### What is required
Retype every line of the listing below without changing anything.

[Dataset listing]

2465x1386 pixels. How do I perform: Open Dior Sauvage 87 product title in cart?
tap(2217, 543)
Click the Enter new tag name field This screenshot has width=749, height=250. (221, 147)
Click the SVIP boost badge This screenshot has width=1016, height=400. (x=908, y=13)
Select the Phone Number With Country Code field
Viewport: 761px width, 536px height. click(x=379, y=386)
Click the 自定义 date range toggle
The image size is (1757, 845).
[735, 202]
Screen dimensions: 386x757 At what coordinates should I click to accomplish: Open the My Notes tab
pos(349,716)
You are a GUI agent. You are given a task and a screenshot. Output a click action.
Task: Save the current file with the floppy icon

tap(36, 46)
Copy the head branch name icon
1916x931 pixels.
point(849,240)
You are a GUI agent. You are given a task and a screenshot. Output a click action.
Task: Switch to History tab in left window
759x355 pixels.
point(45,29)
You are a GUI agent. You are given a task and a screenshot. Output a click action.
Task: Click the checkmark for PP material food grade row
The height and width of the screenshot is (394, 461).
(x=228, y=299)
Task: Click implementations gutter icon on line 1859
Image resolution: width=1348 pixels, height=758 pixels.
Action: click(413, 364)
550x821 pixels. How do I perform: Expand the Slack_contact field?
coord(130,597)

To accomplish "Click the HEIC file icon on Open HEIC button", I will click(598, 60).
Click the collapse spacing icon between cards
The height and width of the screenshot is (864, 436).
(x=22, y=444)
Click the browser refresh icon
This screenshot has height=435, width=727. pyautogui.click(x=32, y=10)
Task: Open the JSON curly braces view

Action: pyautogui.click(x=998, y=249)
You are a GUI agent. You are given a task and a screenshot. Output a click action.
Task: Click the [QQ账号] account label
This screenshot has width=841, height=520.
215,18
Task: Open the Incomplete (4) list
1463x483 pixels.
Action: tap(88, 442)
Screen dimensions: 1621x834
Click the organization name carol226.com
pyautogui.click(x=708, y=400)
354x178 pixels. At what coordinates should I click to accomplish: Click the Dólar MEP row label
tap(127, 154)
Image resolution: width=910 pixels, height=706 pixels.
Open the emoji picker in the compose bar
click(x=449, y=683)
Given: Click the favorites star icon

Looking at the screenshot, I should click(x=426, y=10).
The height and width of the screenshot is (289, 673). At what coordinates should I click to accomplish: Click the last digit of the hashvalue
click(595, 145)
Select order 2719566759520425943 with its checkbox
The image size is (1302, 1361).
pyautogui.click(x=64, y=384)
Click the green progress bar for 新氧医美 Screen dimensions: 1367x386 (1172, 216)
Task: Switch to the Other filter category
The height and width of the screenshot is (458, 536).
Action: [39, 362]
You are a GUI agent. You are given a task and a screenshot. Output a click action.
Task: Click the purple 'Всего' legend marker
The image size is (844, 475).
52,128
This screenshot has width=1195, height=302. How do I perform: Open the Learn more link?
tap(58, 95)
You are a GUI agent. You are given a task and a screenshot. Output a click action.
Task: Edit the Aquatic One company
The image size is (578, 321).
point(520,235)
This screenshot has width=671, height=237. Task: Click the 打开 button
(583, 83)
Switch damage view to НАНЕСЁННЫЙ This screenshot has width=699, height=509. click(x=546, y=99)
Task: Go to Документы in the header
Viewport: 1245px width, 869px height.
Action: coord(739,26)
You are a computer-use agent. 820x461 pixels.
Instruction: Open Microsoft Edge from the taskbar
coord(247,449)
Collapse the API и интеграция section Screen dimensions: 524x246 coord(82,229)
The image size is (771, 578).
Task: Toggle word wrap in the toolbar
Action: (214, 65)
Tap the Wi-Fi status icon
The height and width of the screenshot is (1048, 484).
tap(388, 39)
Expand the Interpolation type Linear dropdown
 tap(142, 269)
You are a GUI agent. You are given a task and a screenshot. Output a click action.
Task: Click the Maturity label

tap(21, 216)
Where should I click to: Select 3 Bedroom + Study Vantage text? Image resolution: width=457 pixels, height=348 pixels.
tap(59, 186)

### Final answer
2465x1386 pixels. How do I perform: Open Dior Sauvage 87 product title in cart?
tap(2217, 543)
Click the Enter new tag name field This screenshot has width=749, height=250. (221, 147)
Click the SVIP boost badge This screenshot has width=1016, height=400. (x=908, y=13)
Select the Phone Number With Country Code field
Viewport: 761px width, 536px height. click(x=379, y=386)
Click the 自定义 date range toggle
The image size is (1757, 845).
[735, 202]
Screen dimensions: 386x757 At what coordinates should I click to accomplish: Open the My Notes tab
pos(349,716)
You are a GUI agent. You are given a task and a screenshot. Output a click action.
Task: Save the current file with the floppy icon

tap(36, 46)
Copy the head branch name icon
1916x931 pixels.
point(849,240)
You are a GUI agent. You are given a task and a screenshot. Output a click action.
Task: Switch to History tab in left window
759x355 pixels.
point(45,29)
You are a GUI agent. You are given a task and a screenshot. Output a click action.
Task: Click the checkmark for PP material food grade row
The height and width of the screenshot is (394, 461).
(x=228, y=299)
Task: Click implementations gutter icon on line 1859
Image resolution: width=1348 pixels, height=758 pixels.
Action: click(413, 364)
550x821 pixels. How do I perform: Expand the Slack_contact field?
coord(130,597)

To accomplish "Click the HEIC file icon on Open HEIC button", I will click(598, 60).
Click the collapse spacing icon between cards
The height and width of the screenshot is (864, 436).
(x=22, y=444)
Click the browser refresh icon
This screenshot has height=435, width=727. pyautogui.click(x=32, y=10)
Task: Open the JSON curly braces view

Action: pyautogui.click(x=998, y=249)
You are a GUI agent. You are given a task and a screenshot. Output a click action.
Task: Click the [QQ账号] account label
This screenshot has width=841, height=520.
215,18
Task: Open the Incomplete (4) list
1463x483 pixels.
Action: tap(88, 442)
Screen dimensions: 1621x834
Click the organization name carol226.com
pyautogui.click(x=708, y=400)
354x178 pixels. At what coordinates should I click to accomplish: Click the Dólar MEP row label
tap(127, 154)
Image resolution: width=910 pixels, height=706 pixels.
Open the emoji picker in the compose bar
click(x=449, y=683)
Given: Click the favorites star icon

Looking at the screenshot, I should click(x=426, y=10).
The height and width of the screenshot is (289, 673). At what coordinates should I click to accomplish: Click the last digit of the hashvalue
click(595, 145)
Select order 2719566759520425943 with its checkbox
The image size is (1302, 1361).
pyautogui.click(x=64, y=384)
Click the green progress bar for 新氧医美 Screen dimensions: 1367x386 (1172, 216)
Task: Switch to the Other filter category
The height and width of the screenshot is (458, 536).
Action: [39, 362]
You are a GUI agent. You are given a task and a screenshot. Output a click action.
Task: Click the purple 'Всего' legend marker
The image size is (844, 475).
52,128
This screenshot has width=1195, height=302. How do I perform: Open the Learn more link?
tap(58, 95)
You are a GUI agent. You are given a task and a screenshot. Output a click action.
Task: Edit the Aquatic One company
The image size is (578, 321).
point(520,235)
This screenshot has width=671, height=237. Task: Click the 打开 button
(583, 83)
Switch damage view to НАНЕСЁННЫЙ This screenshot has width=699, height=509. click(x=546, y=99)
Task: Go to Документы in the header
Viewport: 1245px width, 869px height.
Action: coord(739,26)
You are a computer-use agent. 820x461 pixels.
Instruction: Open Microsoft Edge from the taskbar
coord(247,449)
Collapse the API и интеграция section Screen dimensions: 524x246 coord(82,229)
The image size is (771, 578).
Task: Toggle word wrap in the toolbar
Action: (214, 65)
Tap the Wi-Fi status icon
The height and width of the screenshot is (1048, 484).
tap(388, 39)
Expand the Interpolation type Linear dropdown
 tap(142, 269)
You are a GUI agent. You are given a task and a screenshot. Output a click action.
Task: Click the Maturity label

tap(21, 216)
Where should I click to: Select 3 Bedroom + Study Vantage text? Image resolution: width=457 pixels, height=348 pixels.
tap(59, 186)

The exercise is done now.